A trio of countertenors, Key’mon W. Murrah, Siman Chung and Eric Jurenas, filled several roles: They were narrators. They were the Three Kings. Together they were the angel Gabriel. The presentation of gold, frankincense and myrrh allowed each singer a solo turn (Chung’s silvery instrument was my favorite), but they were most effective when bound in Adams’s sleek harmonies.

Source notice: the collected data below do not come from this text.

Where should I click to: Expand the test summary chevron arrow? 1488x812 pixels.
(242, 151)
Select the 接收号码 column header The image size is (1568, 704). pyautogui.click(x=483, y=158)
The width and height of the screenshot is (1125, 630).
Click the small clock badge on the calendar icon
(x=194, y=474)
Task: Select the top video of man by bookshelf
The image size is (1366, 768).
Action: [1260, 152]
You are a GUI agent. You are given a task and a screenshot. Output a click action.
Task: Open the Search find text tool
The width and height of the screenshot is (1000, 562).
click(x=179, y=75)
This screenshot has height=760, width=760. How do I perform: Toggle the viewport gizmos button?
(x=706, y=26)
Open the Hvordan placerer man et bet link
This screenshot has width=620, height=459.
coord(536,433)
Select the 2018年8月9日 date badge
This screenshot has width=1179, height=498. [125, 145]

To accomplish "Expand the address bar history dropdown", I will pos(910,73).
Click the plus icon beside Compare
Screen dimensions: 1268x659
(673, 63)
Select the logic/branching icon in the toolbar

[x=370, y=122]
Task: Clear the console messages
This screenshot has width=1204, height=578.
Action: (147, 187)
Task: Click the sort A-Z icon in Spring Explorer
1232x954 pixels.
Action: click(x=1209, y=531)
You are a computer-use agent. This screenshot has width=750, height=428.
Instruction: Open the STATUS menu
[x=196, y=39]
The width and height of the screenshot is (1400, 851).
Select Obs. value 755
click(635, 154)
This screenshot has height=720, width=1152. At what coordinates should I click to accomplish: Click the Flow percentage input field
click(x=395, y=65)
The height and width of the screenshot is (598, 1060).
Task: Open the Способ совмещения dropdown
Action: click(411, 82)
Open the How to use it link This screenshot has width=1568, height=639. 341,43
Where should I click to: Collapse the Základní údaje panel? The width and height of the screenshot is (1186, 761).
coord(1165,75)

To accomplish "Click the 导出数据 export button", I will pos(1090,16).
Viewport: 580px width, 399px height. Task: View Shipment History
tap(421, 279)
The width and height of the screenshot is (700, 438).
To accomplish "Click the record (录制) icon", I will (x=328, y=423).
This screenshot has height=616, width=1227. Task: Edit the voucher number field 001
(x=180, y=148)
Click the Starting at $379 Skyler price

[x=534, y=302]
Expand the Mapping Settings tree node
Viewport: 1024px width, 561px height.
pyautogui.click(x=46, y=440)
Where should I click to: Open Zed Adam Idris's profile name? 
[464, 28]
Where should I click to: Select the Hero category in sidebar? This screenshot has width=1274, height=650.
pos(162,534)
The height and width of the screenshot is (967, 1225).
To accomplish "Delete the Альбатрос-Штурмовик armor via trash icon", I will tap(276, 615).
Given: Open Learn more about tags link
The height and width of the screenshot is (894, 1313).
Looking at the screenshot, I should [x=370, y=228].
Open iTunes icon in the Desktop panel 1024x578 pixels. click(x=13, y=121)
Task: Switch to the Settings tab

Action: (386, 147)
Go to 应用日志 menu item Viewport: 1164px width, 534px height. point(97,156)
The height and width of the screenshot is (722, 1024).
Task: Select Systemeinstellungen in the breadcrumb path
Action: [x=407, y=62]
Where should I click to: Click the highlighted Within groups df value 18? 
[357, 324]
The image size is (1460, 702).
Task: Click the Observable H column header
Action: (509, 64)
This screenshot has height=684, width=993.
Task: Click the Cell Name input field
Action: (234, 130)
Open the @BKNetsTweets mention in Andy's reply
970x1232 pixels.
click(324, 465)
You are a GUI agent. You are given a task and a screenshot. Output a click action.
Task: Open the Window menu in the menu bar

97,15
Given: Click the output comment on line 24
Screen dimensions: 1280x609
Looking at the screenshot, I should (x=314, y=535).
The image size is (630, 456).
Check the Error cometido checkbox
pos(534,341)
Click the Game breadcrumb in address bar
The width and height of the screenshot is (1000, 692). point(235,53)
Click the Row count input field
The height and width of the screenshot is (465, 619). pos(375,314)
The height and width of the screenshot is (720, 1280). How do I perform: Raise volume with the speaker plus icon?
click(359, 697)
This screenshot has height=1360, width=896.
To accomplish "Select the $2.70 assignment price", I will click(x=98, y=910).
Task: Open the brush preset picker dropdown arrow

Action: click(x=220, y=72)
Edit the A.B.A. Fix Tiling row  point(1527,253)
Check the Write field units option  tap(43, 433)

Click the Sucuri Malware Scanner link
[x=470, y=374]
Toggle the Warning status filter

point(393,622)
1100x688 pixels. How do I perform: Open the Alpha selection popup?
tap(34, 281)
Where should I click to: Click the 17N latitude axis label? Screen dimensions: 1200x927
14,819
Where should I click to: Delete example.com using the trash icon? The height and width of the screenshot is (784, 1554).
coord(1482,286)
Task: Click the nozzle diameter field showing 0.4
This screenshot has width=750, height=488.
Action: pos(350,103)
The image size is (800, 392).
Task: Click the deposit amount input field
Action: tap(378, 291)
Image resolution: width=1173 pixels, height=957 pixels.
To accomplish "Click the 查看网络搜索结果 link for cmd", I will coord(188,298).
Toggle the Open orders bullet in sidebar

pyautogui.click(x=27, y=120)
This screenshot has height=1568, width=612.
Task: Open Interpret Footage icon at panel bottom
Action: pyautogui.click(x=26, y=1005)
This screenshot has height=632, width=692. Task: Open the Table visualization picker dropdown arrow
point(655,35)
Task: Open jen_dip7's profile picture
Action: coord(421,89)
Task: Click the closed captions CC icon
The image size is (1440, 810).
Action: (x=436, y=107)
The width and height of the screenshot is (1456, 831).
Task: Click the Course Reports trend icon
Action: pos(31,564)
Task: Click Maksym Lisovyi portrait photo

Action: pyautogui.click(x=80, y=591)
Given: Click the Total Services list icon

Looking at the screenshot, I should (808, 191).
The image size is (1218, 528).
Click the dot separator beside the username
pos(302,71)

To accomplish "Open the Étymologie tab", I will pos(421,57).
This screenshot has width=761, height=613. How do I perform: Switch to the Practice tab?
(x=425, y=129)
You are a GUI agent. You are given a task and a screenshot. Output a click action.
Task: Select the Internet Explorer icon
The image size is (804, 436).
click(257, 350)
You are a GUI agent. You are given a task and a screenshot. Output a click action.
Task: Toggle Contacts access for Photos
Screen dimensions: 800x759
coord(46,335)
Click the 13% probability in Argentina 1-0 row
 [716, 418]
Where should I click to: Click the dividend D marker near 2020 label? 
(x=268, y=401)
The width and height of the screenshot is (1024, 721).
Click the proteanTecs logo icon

Leading the Metropolitan Opera Orchestra, conductor Marin Alsop (making her Met debut with this production) emphasized the crisp, scintillating spray of strings, harps and guitar at the oratorio’s outset. She effectively spiked the froth of the seas with bright strings pushing along in driving rhythms. She delivered marvelous nuance and detail — such as the nocturnal oboes threaded through Joseph’s dream. At times, she struggled to fill the space with the more delicate passages of Adams’s score, and now and then, the pace slackened, leaving conspicuous gaps of silence between sections.

The chorus, present onstage for a large part of the performance, was in fabulous form, well-attuned to the rhythmic demands of the score, and easily maintaining the sheen of its more abstract passages. Clusters of dancers sometimes emerged from the chorus, choreographer Marjani Forté-Saunders filling in the oratorio’s occasional blanks with fluid, heavily gestural movement.

This isn’t the type of opera you exit, humming a favorite tune, lamenting the fate of a certain character, or buzzing from the thrill ride of a well-crafted emotional arc. If anything, “El Niño” indulges in deep abstraction, as well as a distance that feels (appropriately) liturgical. Blain-Cruz’s immersive vision collapses the distance between heaven and earth, and it feels like a small miracle.

El Niño runs at the Metropolitan Opera through May 17. metopera.org.